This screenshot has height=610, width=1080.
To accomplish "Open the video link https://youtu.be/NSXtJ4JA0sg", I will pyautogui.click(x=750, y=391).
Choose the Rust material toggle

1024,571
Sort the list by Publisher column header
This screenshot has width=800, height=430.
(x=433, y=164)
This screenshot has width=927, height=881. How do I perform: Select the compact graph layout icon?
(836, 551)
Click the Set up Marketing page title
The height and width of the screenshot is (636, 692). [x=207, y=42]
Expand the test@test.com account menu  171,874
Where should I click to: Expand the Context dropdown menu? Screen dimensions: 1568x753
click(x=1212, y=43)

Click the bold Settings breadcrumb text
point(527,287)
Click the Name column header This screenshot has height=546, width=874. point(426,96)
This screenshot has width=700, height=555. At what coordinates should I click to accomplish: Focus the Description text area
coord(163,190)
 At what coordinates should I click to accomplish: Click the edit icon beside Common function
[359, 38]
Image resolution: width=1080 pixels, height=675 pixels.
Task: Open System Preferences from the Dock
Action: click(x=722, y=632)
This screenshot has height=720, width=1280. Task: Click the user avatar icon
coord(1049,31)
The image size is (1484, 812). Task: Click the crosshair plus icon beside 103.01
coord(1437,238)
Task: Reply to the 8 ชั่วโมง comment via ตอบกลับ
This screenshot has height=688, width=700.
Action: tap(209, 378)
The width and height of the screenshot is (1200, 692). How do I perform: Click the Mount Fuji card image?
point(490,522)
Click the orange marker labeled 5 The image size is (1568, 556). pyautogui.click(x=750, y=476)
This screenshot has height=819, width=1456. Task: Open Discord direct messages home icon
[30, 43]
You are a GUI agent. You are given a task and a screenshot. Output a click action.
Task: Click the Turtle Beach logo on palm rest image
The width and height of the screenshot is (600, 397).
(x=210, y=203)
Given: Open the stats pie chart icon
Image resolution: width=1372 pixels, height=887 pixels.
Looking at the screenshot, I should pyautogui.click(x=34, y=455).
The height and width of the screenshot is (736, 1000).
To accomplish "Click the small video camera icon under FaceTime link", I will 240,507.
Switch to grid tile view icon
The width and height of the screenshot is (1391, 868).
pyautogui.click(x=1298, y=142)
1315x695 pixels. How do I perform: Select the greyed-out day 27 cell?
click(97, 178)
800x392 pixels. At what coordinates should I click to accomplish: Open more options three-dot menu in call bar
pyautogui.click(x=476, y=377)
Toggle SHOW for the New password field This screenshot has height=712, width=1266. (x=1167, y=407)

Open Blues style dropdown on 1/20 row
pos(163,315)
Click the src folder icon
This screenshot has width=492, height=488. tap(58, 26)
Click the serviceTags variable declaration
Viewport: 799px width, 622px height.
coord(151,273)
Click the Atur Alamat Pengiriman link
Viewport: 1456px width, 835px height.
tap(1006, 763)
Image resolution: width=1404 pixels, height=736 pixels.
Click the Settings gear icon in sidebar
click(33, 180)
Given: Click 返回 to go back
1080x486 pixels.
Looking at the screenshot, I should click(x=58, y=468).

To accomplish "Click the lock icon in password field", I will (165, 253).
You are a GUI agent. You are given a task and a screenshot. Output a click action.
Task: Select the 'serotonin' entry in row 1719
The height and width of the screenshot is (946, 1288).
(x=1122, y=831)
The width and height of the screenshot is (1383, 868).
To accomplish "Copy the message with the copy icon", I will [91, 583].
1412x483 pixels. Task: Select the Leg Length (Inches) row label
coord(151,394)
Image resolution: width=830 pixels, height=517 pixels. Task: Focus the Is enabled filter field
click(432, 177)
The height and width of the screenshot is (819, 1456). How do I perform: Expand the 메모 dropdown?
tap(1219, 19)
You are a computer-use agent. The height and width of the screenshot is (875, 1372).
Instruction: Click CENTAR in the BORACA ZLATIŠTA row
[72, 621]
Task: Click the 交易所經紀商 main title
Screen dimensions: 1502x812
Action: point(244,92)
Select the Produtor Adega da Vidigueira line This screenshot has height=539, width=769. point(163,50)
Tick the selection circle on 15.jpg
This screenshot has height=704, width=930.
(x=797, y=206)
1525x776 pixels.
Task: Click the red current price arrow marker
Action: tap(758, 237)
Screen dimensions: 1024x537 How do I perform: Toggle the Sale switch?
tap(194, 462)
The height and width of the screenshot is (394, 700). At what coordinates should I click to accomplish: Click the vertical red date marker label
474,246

REQUIRED WORK:
Retype the records above, from the line with "Task: Click the 交易所經紀商 main title" up to and including the line with "Action: point(244,92)".

REPLY TO THE EXERCISE:
Task: Click the 交易所經紀商 main title
Screen dimensions: 1502x812
Action: point(244,92)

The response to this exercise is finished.